Wykończona
upadłam na łóżko tuż po tym, jak weszłam do pokoju po powrocie z praktyk. Byłam
sama, ponieważ moje współlokatorki miały na drugą zmianę. Pomimo zmęczenia
chciałam wykorzystać ten czas samotności na obejrzenie filmu. Jednak kiedy
strona już się załadowała, mój żołądek przypomniał o tym, że wypadałoby pójść
na obiad. Tak więc zrobiłam, blokując telefon i wychodząc.

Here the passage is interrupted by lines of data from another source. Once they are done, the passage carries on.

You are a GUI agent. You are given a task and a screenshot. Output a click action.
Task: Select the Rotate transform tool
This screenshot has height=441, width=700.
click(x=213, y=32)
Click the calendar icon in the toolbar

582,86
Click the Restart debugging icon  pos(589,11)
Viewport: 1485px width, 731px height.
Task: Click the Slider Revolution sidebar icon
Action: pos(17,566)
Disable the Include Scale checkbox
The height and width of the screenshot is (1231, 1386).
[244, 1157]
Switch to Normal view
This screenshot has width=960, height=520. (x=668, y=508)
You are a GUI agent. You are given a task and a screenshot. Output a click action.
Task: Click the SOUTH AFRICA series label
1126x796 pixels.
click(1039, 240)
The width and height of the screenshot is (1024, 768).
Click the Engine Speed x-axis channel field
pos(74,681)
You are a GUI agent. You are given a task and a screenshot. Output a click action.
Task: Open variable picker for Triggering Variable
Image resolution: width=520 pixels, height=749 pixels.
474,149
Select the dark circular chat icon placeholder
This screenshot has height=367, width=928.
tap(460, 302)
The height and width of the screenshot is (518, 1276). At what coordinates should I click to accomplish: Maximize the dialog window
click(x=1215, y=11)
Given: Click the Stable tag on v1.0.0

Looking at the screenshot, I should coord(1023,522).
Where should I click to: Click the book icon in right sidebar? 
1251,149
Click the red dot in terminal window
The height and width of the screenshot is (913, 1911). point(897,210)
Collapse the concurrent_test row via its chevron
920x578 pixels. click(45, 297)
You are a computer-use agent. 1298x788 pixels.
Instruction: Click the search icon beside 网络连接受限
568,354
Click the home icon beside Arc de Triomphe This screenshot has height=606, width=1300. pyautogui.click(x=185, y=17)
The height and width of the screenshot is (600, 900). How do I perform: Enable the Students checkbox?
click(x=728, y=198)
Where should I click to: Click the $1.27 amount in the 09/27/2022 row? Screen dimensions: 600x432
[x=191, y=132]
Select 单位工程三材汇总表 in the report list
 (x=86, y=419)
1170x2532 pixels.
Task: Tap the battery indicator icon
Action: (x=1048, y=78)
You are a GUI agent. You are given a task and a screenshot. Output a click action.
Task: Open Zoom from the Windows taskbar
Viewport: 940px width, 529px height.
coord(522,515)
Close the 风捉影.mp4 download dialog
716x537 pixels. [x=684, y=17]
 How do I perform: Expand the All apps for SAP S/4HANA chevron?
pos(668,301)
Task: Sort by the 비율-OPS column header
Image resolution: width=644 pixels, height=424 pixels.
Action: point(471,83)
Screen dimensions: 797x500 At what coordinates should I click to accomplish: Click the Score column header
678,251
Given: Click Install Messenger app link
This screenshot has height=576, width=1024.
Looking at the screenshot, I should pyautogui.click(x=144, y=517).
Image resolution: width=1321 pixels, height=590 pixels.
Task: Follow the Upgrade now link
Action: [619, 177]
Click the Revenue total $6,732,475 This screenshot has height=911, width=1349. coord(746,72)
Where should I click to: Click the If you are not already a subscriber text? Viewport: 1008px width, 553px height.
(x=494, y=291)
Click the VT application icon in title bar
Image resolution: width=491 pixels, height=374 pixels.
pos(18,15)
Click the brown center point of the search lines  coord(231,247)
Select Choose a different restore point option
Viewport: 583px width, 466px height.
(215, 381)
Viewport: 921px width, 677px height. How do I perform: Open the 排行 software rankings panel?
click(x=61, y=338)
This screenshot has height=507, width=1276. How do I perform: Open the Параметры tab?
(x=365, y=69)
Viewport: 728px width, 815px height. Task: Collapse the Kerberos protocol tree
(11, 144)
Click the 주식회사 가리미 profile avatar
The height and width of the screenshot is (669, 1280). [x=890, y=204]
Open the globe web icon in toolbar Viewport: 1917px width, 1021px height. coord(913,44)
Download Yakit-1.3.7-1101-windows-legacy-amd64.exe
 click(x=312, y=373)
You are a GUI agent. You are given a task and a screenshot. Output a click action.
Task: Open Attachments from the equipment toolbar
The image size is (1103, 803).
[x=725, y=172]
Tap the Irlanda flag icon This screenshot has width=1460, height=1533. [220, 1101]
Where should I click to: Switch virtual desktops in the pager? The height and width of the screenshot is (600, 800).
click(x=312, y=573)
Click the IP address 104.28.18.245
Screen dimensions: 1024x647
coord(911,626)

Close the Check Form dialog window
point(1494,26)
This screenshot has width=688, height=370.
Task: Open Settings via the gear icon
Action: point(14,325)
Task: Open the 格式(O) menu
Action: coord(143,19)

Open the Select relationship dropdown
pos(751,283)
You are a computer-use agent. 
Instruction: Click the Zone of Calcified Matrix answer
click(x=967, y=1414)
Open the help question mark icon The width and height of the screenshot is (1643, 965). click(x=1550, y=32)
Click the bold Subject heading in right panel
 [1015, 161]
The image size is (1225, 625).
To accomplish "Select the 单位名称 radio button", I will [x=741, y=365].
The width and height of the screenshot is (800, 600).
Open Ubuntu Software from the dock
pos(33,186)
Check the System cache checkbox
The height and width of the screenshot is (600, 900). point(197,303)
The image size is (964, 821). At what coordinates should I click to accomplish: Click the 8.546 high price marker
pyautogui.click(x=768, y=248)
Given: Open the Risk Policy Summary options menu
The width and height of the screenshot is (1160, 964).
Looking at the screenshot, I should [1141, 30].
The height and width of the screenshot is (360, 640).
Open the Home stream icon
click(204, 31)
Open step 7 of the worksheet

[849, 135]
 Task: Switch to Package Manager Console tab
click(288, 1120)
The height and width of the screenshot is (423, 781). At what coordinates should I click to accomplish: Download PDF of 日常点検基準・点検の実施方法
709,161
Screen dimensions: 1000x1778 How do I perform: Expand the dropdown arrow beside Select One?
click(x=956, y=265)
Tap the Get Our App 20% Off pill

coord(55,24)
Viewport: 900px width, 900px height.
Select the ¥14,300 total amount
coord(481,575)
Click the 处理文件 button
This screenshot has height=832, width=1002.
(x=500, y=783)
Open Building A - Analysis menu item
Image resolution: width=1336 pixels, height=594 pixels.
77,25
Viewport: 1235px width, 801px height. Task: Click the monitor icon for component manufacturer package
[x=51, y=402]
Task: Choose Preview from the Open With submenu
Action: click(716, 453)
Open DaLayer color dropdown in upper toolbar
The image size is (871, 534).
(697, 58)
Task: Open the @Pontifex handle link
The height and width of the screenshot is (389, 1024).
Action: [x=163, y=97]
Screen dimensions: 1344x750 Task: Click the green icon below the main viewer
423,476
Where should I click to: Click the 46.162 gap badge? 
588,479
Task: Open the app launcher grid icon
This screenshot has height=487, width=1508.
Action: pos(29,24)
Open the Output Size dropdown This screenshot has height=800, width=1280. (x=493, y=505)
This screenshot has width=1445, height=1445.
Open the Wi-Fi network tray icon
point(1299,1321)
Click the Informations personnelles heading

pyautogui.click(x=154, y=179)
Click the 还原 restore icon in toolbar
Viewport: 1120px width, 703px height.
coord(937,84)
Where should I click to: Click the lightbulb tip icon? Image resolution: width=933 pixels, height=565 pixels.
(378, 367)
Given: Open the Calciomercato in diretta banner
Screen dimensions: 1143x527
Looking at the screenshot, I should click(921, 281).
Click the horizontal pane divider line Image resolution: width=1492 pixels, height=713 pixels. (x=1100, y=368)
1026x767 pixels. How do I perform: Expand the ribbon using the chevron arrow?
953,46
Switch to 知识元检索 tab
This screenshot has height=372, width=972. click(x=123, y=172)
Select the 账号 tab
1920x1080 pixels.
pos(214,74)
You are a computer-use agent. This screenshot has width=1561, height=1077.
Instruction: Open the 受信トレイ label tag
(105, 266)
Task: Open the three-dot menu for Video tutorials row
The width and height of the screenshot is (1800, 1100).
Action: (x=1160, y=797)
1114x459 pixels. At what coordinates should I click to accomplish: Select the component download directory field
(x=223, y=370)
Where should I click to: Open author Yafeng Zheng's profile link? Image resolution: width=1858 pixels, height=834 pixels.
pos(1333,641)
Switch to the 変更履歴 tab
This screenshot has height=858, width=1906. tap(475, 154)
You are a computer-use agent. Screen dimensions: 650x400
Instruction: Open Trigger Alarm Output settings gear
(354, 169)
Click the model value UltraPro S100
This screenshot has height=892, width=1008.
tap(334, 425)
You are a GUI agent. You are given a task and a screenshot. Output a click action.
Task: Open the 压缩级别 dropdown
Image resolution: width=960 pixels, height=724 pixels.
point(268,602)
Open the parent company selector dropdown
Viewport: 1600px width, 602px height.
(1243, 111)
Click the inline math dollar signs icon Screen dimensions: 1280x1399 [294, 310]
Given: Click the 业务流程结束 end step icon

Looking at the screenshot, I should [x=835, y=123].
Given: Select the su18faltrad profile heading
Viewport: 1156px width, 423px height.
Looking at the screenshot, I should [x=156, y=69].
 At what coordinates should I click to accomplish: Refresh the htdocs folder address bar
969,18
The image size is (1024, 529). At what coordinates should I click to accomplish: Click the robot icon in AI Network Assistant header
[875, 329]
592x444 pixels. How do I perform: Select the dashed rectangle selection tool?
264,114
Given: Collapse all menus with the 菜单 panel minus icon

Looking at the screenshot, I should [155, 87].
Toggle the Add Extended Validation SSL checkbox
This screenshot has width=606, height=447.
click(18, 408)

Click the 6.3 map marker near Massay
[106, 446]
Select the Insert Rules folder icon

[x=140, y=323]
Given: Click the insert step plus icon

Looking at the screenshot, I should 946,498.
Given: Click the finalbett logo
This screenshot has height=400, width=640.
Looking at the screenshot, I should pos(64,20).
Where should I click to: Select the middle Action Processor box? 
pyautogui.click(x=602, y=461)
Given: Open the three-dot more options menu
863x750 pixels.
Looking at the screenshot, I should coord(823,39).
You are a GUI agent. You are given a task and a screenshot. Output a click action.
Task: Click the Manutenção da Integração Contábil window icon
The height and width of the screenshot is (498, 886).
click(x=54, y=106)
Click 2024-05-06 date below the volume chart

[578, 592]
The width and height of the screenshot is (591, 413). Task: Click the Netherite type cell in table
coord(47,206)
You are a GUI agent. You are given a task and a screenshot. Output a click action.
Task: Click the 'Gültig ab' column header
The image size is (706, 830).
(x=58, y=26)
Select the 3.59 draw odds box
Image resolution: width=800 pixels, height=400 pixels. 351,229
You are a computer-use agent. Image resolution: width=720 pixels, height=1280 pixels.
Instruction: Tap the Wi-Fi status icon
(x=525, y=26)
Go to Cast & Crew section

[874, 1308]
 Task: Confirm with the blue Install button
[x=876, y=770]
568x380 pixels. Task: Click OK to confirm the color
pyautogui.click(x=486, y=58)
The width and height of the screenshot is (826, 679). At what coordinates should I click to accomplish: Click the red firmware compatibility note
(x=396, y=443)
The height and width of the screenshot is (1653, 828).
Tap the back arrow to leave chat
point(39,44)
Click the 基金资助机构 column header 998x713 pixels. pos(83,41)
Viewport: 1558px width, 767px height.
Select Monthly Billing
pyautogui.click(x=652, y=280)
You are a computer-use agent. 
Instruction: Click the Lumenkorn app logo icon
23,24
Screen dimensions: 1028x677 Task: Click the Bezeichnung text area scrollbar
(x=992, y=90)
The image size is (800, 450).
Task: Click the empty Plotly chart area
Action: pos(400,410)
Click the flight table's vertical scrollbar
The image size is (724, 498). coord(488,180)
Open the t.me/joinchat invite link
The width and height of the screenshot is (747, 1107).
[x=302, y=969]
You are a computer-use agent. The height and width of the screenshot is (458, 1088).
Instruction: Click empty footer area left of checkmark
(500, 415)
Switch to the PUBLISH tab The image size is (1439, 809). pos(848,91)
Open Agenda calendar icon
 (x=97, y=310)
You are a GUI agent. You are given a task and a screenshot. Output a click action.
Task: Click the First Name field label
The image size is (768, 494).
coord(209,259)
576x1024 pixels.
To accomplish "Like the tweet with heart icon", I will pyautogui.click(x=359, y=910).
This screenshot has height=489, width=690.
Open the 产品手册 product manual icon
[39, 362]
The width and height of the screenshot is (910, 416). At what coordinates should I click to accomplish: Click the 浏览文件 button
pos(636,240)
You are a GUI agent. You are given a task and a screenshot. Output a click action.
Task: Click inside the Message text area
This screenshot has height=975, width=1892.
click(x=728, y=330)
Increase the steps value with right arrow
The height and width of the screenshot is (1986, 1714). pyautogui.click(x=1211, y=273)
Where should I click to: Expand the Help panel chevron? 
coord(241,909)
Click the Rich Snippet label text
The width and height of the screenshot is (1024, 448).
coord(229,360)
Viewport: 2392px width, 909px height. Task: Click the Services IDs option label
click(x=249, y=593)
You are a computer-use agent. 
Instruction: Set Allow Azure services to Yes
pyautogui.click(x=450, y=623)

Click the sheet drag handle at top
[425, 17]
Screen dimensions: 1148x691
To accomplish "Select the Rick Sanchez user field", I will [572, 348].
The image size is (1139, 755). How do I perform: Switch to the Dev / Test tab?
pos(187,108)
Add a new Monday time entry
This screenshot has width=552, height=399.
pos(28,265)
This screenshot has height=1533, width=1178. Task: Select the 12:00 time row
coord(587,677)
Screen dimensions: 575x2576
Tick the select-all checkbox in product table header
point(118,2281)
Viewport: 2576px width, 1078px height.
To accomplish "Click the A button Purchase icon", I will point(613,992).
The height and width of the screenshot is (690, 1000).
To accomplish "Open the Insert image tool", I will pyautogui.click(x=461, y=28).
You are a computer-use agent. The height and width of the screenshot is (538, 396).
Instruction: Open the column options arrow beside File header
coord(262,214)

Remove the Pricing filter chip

Na stołówce na szczęście w kolejce przede mną
były jedynie trzy osoby, więc szybko dostałam posiłek. Przy jednym ze stolików
zobaczyłam farbowane na blond włosy Nialla wraz z Louisem i jeszcze jednym
chłopakiem z ich grupy. Zdecydowałam, że dosiądę się do nich. W drodze do
stolika zdążyłam wymienić w myślach wszystkie „za" i „przeciw" temu,
ostatecznie decydując, że raz się żyje. Musiałam kiedyś w końcu przezwyciężyć
swoją nieśmiałość, a uciekanie przed ludźmi mi w tym by nie pomogło.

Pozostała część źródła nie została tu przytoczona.